Error in ConfusionMatrix the data and reference factors must have the same number of levels
Asked Answered
T

11

26

I've trained a tree model with R caret. I'm now trying to generate a confusion matrix and keep getting the following error:

Error in confusionMatrix.default(predictionsTree, testdata$catgeory) : the data and reference factors must have the same number of levels

prob <- 0.5 #Specify class split
singleSplit <- createDataPartition(modellingData2$category, p=prob,
                                   times=1, list=FALSE)
cvControl <- trainControl(method="repeatedcv", number=10, repeats=5)
traindata <- modellingData2[singleSplit,]
testdata <- modellingData2[-singleSplit,]
treeFit <- train(traindata$category~., data=traindata,
                 trControl=cvControl, method="rpart", tuneLength=10)
predictionsTree <- predict(treeFit, testdata)
confusionMatrix(predictionsTree, testdata$catgeory)

The error occurs when generating the confusion matrix. The levels are the same on both objects. I cant figure out what the problem is. Their structure and levels are given below. They should be the same. Any help would be greatly appreciated as its making me cracked!!

> str(predictionsTree)
 Factor w/ 30 levels "16-Merchant Service Charge",..: 28 22 22 22 22 6 6 6 6 6 ...
> str(testdata$category)
 Factor w/ 30 levels "16-Merchant Service Charge",..: 30 30 7 7 7 7 7 30 7 7 ...

> levels(predictionsTree)
 [1] "16-Merchant Service Charge"   "17-Unpaid Cheque Fee"         "18-Gov. Stamp Duty"           "Misc"                         "26-Standard Transfer Charge" 
 [6] "29-Bank Giro Credit"          "3-Cheques Debit"              "32-Standing Order - Debit"    "33-Inter Branch Payment"      "34-International"            
[11] "35-Point of Sale"             "39-Direct Debits Received"    "4-Notified Bank Fees"         "40-Cash Lodged"               "42-International Receipts"   
[16] "46-Direct Debits Paid"        "56-Credit Card Receipts"      "57-Inter Branch"              "58-Unpaid Items"              "59-Inter Company Transfers"  
[21] "6-Notified Interest Credited" "61-Domestic"                  "64-Charge Refund"             "66-Inter Company Transfers"   "67-Suppliers"                
[26] "68-Payroll"                   "69-Domestic"                  "73-Credit Card Payments"      "82-CHAPS Fee"                 "Uncategorised"   

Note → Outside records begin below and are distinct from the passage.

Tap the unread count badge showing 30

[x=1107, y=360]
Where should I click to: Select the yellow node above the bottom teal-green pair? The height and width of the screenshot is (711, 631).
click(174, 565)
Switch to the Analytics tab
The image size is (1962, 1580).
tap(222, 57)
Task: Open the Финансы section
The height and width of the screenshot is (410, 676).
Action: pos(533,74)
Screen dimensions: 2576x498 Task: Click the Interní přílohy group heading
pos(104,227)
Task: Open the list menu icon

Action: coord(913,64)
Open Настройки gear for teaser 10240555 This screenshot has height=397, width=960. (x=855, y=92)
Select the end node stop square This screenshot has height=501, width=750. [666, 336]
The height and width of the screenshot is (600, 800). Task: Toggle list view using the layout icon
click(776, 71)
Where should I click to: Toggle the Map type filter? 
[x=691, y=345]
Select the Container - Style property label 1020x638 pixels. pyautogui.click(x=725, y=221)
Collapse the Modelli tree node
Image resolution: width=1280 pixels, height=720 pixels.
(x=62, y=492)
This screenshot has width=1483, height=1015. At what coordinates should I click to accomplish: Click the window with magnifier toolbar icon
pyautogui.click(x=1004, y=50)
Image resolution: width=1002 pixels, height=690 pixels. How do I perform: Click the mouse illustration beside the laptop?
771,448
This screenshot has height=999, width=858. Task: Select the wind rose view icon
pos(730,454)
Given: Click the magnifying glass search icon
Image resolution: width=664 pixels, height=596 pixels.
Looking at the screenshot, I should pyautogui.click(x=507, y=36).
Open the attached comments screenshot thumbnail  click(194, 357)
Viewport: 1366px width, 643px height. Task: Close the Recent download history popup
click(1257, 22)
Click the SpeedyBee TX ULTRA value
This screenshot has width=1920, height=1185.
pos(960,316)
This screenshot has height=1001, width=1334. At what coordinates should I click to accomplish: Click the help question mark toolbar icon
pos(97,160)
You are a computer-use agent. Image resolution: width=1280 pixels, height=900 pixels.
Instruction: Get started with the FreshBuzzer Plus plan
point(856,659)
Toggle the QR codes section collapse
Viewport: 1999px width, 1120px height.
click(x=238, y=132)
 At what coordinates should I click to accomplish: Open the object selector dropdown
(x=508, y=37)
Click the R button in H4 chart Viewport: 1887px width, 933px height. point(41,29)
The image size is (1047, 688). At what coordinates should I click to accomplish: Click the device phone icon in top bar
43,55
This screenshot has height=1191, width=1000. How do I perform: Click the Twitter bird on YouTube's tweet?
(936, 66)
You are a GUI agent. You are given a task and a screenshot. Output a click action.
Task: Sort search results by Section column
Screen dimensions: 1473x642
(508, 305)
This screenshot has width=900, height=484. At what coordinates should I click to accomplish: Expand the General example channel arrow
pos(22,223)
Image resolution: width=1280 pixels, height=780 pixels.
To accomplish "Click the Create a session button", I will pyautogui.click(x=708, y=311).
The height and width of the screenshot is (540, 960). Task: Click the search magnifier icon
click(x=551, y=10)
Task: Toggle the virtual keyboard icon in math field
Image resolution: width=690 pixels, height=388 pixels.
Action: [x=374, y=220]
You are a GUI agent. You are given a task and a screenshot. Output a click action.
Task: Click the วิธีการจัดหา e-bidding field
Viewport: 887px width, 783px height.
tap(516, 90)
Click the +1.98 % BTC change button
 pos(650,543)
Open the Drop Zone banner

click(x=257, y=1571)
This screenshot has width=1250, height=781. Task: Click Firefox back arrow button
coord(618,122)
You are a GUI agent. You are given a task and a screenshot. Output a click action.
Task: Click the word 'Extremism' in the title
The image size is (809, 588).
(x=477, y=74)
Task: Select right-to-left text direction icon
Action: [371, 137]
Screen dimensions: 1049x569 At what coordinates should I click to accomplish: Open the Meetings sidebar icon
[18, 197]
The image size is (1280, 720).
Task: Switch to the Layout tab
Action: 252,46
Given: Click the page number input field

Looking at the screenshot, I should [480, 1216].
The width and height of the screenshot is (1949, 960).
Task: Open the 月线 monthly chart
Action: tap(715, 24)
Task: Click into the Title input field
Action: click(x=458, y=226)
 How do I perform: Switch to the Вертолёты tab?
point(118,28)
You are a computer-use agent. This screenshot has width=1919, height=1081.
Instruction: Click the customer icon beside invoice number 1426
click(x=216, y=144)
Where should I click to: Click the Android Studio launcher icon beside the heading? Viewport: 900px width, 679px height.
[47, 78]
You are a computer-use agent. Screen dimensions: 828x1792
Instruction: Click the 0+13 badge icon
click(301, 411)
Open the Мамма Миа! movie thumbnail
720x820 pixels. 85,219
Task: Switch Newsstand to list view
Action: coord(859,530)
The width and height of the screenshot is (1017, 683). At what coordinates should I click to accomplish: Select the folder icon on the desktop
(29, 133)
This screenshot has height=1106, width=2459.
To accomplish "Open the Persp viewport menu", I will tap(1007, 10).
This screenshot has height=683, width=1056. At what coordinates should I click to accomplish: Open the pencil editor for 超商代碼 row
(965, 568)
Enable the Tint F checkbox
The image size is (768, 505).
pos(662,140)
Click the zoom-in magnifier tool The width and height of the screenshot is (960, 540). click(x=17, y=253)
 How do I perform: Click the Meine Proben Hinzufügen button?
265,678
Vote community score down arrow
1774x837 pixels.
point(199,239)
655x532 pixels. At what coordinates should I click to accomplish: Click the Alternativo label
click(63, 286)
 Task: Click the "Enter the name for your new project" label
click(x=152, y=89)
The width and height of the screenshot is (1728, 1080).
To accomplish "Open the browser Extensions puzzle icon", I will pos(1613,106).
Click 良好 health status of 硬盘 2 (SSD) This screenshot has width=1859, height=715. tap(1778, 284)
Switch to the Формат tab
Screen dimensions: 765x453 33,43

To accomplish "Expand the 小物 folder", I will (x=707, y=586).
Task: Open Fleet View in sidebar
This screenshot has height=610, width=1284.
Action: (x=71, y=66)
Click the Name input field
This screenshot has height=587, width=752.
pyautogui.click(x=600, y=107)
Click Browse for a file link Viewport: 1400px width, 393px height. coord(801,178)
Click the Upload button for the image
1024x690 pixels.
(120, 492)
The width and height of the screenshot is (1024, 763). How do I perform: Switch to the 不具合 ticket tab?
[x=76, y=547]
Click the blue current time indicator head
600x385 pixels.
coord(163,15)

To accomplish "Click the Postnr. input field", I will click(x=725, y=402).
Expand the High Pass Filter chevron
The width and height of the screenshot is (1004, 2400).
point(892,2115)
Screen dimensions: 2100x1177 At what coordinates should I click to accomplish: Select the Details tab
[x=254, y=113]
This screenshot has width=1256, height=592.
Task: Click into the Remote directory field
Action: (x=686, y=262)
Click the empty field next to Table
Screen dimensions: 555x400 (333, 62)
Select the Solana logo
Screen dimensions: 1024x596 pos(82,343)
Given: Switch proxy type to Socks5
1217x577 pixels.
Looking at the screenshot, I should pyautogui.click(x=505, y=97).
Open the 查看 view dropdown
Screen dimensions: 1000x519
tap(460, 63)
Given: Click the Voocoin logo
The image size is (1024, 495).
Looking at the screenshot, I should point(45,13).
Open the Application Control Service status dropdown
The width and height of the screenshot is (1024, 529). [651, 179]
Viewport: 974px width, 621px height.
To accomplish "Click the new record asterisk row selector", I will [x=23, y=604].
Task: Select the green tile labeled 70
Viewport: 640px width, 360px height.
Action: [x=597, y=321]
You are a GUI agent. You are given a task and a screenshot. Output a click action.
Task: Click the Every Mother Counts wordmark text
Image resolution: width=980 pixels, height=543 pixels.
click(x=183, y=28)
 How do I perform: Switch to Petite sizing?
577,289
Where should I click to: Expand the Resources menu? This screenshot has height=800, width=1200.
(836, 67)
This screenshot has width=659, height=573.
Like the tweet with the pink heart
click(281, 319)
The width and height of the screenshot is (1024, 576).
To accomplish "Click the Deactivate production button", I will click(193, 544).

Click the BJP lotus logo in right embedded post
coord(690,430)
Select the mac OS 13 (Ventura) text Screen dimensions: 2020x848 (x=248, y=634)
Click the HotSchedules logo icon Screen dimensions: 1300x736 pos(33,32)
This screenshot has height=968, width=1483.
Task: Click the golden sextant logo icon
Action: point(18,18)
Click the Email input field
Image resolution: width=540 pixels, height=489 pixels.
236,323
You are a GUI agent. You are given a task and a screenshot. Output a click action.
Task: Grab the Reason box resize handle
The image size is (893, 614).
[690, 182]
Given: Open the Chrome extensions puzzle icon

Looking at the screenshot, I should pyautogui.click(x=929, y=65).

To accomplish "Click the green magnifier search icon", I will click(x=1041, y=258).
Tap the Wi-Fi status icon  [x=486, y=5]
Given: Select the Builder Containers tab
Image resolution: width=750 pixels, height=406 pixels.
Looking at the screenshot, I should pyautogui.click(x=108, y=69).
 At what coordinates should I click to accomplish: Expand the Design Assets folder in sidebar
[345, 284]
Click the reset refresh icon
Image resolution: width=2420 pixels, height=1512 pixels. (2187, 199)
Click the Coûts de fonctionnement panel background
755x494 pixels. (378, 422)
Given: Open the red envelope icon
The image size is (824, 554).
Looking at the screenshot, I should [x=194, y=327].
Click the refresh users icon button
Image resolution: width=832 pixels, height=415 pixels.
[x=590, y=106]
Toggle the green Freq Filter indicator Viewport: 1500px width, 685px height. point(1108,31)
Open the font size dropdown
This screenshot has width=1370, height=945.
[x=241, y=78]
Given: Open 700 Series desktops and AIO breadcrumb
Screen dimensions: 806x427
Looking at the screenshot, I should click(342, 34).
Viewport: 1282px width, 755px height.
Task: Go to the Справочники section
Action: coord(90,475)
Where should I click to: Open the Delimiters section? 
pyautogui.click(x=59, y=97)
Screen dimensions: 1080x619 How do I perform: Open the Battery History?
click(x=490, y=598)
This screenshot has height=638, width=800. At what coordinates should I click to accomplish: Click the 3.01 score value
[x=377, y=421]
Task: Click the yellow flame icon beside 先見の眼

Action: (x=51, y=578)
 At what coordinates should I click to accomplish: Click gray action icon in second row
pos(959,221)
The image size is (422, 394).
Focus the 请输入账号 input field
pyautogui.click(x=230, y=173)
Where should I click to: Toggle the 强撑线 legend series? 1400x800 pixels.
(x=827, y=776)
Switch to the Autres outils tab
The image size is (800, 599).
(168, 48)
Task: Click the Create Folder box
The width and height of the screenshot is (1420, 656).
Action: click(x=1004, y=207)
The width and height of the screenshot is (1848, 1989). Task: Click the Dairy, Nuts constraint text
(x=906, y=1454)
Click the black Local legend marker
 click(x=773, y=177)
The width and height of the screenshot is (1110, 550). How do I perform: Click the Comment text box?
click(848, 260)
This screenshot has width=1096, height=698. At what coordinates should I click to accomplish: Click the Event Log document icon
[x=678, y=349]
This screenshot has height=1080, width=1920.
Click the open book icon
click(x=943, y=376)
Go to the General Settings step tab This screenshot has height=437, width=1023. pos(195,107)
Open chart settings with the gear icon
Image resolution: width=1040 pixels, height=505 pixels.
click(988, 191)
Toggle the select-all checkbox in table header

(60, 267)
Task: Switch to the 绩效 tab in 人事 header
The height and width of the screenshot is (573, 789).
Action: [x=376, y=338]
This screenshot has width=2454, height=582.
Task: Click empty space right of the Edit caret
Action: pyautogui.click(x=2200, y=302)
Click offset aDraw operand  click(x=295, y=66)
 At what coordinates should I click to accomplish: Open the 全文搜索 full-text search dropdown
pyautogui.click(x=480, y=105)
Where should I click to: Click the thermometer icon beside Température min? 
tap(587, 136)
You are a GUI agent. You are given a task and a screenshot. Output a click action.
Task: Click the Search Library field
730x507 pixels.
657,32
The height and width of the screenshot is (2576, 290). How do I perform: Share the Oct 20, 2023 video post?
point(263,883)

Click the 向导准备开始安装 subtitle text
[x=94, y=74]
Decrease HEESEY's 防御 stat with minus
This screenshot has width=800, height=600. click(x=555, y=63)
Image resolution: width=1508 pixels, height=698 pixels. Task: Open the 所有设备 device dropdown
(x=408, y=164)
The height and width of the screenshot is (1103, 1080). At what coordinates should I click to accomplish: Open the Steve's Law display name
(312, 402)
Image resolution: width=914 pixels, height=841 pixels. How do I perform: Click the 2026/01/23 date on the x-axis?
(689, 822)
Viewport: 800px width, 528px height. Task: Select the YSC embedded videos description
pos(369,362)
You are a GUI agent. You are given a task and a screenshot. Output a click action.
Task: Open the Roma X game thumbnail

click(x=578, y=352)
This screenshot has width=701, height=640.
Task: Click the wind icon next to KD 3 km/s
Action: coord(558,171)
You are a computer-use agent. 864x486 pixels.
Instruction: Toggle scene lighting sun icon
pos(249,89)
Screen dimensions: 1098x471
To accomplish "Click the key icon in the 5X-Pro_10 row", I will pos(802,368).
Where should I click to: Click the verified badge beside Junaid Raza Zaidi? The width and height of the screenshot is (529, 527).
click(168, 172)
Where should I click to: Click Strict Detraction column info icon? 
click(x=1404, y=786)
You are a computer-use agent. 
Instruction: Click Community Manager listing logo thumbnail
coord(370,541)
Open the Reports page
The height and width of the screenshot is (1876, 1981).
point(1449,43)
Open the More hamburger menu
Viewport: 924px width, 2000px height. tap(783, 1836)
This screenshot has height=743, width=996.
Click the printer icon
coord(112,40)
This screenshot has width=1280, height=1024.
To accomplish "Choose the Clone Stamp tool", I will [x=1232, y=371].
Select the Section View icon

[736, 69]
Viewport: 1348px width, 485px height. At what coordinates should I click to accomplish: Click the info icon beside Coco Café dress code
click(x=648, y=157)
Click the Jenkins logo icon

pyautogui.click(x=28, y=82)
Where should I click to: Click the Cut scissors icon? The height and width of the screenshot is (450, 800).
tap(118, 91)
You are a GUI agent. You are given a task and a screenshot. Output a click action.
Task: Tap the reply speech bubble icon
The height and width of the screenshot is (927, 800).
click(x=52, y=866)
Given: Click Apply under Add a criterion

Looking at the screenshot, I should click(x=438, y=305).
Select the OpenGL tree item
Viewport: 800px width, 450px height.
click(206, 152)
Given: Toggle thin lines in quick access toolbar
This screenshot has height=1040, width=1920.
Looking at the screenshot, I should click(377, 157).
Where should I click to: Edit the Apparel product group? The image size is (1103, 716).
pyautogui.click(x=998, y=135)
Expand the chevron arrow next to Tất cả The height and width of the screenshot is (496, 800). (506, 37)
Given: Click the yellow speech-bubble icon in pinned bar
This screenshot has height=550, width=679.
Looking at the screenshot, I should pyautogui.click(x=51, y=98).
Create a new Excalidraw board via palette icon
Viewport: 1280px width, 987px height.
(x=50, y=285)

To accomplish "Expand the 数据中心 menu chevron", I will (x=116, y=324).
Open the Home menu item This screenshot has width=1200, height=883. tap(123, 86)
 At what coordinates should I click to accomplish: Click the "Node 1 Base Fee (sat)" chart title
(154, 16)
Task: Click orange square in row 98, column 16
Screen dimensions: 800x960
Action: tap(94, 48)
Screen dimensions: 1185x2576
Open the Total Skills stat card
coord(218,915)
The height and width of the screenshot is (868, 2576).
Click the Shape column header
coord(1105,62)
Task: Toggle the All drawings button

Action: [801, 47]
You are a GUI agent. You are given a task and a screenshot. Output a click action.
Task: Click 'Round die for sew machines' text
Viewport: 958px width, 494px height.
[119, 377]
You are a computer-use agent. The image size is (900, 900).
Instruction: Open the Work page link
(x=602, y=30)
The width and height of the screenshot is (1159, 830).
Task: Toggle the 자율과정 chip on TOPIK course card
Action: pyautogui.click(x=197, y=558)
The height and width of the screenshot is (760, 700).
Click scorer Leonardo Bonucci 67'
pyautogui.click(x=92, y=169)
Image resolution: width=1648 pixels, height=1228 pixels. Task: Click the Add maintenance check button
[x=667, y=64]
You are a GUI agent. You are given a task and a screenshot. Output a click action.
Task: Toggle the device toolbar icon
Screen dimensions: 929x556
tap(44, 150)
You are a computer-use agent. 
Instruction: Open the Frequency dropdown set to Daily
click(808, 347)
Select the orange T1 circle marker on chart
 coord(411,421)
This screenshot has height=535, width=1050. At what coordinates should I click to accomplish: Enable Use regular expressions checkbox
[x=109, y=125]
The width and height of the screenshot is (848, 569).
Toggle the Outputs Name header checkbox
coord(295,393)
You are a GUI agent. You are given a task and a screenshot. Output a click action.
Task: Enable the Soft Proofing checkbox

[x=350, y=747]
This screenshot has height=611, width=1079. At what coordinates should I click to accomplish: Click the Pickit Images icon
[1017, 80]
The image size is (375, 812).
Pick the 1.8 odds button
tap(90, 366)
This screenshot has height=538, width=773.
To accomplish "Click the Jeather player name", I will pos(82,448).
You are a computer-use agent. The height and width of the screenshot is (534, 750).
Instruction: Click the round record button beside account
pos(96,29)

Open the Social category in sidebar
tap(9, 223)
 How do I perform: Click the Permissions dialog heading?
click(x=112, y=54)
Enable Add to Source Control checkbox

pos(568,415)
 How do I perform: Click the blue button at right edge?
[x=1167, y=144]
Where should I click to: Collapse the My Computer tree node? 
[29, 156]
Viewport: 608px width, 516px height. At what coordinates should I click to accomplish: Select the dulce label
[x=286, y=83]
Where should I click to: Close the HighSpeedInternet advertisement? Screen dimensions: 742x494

> levels(testdata$category)
 [1] "16-Merchant Service Charge"   "17-Unpaid Cheque Fee"         "18-Gov. Stamp Duty"           "Misc"                         "26-Standard Transfer Charge" 
 [6] "29-Bank Giro Credit"          "3-Cheques Debit"              "32-Standing Order - Debit"    "33-Inter Branch Payment"      "34-International"            
[11] "35-Point of Sale"             "39-Direct Debits Received"    "4-Notified Bank Fees"         "40-Cash Lodged"               "42-International Receipts"   
[16] "46-Direct Debits Paid"        "56-Credit Card Receipts"      "57-Inter Branch"              "58-Unpaid Items"              "59-Inter Company Transfers"  
[21] "6-Notified Interest Credited" "61-Domestic"                  "64-Charge Refund"             "66-Inter Company Transfers"   "67-Suppliers"                
[26] "68-Payroll"                   "69-Domestic"                  "73-Credit Card Payments"      "82-CHAPS Fee"                 "Uncategorised"       
Thankyou answered 17/7, 2014 at 10:44 Comment(3)
In your error, category is spelled catgeory. If the problem is not related, what's the output of identical(levels(predictionsTree),levels(testdata$category)) ?Gizmo
Hi thanks for that i ammended the silly spelling mistake....doh!!! I ran the identical function and it outputted [1] TRUE.........now I'm getting the following error when I run the confusionMatrix function.....Error in table(data, reference, dnn = dnn, ...) : all arguments must have the same lengthThankyou
Check for another misspelled catgeory, check length(testdata$category) and length(predictionsTree, check also your summary of both vectors. If you want just have a simple confusion matrix : table(predictionsTree,testdata$category)Gizmo
S
24

Try use:

confusionMatrix(table(Argument 1, Argument 2)) 

Thats worked for me.

Superpower answered 3/6, 2018 at 11:14 Comment(0)
F
5

Maybe your model is not predicting a certain factor. Use the table() function instead of confusionMatrix() to see if that is the problem.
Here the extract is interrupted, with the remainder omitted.